Work to be completed
All of the entries below should be copied exactly as they appear.

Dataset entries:
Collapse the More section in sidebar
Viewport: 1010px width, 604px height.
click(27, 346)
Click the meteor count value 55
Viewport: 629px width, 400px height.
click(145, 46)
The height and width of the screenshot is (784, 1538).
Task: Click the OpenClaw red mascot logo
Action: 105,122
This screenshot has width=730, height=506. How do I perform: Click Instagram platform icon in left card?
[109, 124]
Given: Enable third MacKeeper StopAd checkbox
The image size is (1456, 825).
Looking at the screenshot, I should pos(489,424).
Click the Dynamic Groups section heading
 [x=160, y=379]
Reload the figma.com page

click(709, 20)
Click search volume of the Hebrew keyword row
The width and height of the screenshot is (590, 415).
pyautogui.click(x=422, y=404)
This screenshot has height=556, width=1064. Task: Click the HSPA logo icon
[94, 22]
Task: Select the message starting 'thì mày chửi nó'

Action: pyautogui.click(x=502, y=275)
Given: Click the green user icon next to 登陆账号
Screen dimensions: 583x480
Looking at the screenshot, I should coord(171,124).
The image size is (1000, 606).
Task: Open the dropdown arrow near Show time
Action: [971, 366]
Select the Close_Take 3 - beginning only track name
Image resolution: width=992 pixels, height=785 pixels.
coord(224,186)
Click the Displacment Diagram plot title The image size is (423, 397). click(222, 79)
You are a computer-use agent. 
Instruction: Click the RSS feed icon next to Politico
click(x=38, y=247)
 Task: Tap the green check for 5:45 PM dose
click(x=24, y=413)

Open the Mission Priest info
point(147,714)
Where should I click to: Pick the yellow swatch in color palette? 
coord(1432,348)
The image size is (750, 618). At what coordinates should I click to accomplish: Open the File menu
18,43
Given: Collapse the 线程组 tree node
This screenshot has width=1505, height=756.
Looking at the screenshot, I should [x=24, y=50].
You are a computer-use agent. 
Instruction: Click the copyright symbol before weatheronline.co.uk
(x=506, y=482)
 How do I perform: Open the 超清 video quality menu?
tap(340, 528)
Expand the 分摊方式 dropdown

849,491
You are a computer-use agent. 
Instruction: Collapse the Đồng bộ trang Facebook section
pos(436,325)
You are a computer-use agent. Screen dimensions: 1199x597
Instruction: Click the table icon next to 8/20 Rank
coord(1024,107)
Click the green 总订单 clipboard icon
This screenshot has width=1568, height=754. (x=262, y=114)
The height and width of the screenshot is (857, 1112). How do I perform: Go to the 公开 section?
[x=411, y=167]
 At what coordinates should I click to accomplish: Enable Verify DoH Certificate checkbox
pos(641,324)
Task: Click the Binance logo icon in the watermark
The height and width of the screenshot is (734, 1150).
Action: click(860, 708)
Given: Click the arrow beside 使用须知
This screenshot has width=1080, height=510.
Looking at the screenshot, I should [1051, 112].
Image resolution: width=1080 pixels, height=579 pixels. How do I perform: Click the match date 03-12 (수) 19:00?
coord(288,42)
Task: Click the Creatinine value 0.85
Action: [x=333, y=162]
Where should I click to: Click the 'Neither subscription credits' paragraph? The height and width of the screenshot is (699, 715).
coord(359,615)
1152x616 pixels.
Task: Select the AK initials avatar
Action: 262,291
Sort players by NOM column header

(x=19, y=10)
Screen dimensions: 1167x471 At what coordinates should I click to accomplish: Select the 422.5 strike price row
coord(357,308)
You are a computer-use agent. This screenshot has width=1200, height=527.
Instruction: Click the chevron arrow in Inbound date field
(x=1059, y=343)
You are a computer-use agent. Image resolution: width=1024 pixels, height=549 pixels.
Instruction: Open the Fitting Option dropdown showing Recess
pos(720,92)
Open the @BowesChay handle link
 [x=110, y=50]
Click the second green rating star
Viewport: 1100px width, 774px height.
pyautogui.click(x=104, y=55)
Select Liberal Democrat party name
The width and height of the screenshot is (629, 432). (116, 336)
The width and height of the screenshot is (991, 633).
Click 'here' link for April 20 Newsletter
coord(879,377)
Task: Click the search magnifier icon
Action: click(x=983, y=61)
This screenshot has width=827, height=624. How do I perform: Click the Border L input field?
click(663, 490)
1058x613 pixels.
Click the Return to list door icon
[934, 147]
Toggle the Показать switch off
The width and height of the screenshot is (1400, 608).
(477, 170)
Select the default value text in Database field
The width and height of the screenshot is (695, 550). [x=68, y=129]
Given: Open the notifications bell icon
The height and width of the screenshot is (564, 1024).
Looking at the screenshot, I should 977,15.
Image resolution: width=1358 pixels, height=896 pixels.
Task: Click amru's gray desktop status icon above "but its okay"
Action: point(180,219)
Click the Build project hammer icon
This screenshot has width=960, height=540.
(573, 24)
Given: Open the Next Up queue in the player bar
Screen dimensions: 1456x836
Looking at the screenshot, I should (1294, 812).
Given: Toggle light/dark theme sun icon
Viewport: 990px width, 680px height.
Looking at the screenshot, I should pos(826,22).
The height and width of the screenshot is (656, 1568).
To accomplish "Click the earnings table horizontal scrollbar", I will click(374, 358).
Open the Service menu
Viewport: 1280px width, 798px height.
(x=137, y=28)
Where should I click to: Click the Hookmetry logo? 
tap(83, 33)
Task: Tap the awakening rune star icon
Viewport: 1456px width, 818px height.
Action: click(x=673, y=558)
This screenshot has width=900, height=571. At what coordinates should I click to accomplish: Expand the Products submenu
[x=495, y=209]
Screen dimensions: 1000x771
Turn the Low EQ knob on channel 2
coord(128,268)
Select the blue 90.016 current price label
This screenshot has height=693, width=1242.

Exercise solution
Collapse the More section in sidebar
Viewport: 1010px width, 604px height.
click(27, 346)
Click the meteor count value 55
Viewport: 629px width, 400px height.
click(145, 46)
The height and width of the screenshot is (784, 1538).
Task: Click the OpenClaw red mascot logo
Action: 105,122
This screenshot has width=730, height=506. How do I perform: Click Instagram platform icon in left card?
[109, 124]
Given: Enable third MacKeeper StopAd checkbox
The image size is (1456, 825).
Looking at the screenshot, I should pos(489,424).
Click the Dynamic Groups section heading
 [x=160, y=379]
Reload the figma.com page

click(709, 20)
Click search volume of the Hebrew keyword row
The width and height of the screenshot is (590, 415).
pyautogui.click(x=422, y=404)
This screenshot has height=556, width=1064. Task: Click the HSPA logo icon
[94, 22]
Task: Select the message starting 'thì mày chửi nó'

Action: pyautogui.click(x=502, y=275)
Given: Click the green user icon next to 登陆账号
Screen dimensions: 583x480
Looking at the screenshot, I should coord(171,124).
The image size is (1000, 606).
Task: Open the dropdown arrow near Show time
Action: [971, 366]
Select the Close_Take 3 - beginning only track name
Image resolution: width=992 pixels, height=785 pixels.
coord(224,186)
Click the Displacment Diagram plot title The image size is (423, 397). click(222, 79)
You are a computer-use agent. 
Instruction: Click the RSS feed icon next to Politico
click(x=38, y=247)
 Task: Tap the green check for 5:45 PM dose
click(x=24, y=413)

Open the Mission Priest info
point(147,714)
Where should I click to: Pick the yellow swatch in color palette? 
coord(1432,348)
The image size is (750, 618). At what coordinates should I click to accomplish: Open the File menu
18,43
Given: Collapse the 线程组 tree node
This screenshot has width=1505, height=756.
Looking at the screenshot, I should [x=24, y=50].
You are a computer-use agent. 
Instruction: Click the copyright symbol before weatheronline.co.uk
(x=506, y=482)
 How do I perform: Open the 超清 video quality menu?
tap(340, 528)
Expand the 分摊方式 dropdown

849,491
You are a computer-use agent. 
Instruction: Collapse the Đồng bộ trang Facebook section
pos(436,325)
You are a computer-use agent. Screen dimensions: 1199x597
Instruction: Click the table icon next to 8/20 Rank
coord(1024,107)
Click the green 总订单 clipboard icon
This screenshot has width=1568, height=754. (x=262, y=114)
The height and width of the screenshot is (857, 1112). How do I perform: Go to the 公开 section?
[x=411, y=167]
 At what coordinates should I click to accomplish: Enable Verify DoH Certificate checkbox
pos(641,324)
Task: Click the Binance logo icon in the watermark
The height and width of the screenshot is (734, 1150).
Action: click(860, 708)
Given: Click the arrow beside 使用须知
This screenshot has width=1080, height=510.
Looking at the screenshot, I should [1051, 112].
Image resolution: width=1080 pixels, height=579 pixels. How do I perform: Click the match date 03-12 (수) 19:00?
coord(288,42)
Task: Click the Creatinine value 0.85
Action: [x=333, y=162]
Where should I click to: Click the 'Neither subscription credits' paragraph? The height and width of the screenshot is (699, 715).
coord(359,615)
1152x616 pixels.
Task: Select the AK initials avatar
Action: 262,291
Sort players by NOM column header

(x=19, y=10)
Screen dimensions: 1167x471 At what coordinates should I click to accomplish: Select the 422.5 strike price row
coord(357,308)
You are a computer-use agent. This screenshot has width=1200, height=527.
Instruction: Click the chevron arrow in Inbound date field
(x=1059, y=343)
You are a computer-use agent. Image resolution: width=1024 pixels, height=549 pixels.
Instruction: Open the Fitting Option dropdown showing Recess
pos(720,92)
Open the @BowesChay handle link
 [x=110, y=50]
Click the second green rating star
Viewport: 1100px width, 774px height.
pyautogui.click(x=104, y=55)
Select Liberal Democrat party name
The width and height of the screenshot is (629, 432). (116, 336)
The width and height of the screenshot is (991, 633).
Click 'here' link for April 20 Newsletter
coord(879,377)
Task: Click the search magnifier icon
Action: click(x=983, y=61)
This screenshot has width=827, height=624. How do I perform: Click the Border L input field?
click(663, 490)
1058x613 pixels.
Click the Return to list door icon
[934, 147]
Toggle the Показать switch off
The width and height of the screenshot is (1400, 608).
(477, 170)
Select the default value text in Database field
The width and height of the screenshot is (695, 550). [x=68, y=129]
Given: Open the notifications bell icon
The height and width of the screenshot is (564, 1024).
Looking at the screenshot, I should 977,15.
Image resolution: width=1358 pixels, height=896 pixels.
Task: Click amru's gray desktop status icon above "but its okay"
Action: point(180,219)
Click the Build project hammer icon
This screenshot has width=960, height=540.
(573, 24)
Given: Open the Next Up queue in the player bar
Screen dimensions: 1456x836
Looking at the screenshot, I should (1294, 812).
Given: Toggle light/dark theme sun icon
Viewport: 990px width, 680px height.
Looking at the screenshot, I should pos(826,22).
The height and width of the screenshot is (656, 1568).
To accomplish "Click the earnings table horizontal scrollbar", I will click(374, 358).
Open the Service menu
Viewport: 1280px width, 798px height.
(x=137, y=28)
Where should I click to: Click the Hookmetry logo? 
tap(83, 33)
Task: Tap the awakening rune star icon
Viewport: 1456px width, 818px height.
Action: click(x=673, y=558)
This screenshot has width=900, height=571. At what coordinates should I click to accomplish: Expand the Products submenu
[x=495, y=209]
Screen dimensions: 1000x771
Turn the Low EQ knob on channel 2
coord(128,268)
Select the blue 90.016 current price label
This screenshot has height=693, width=1242.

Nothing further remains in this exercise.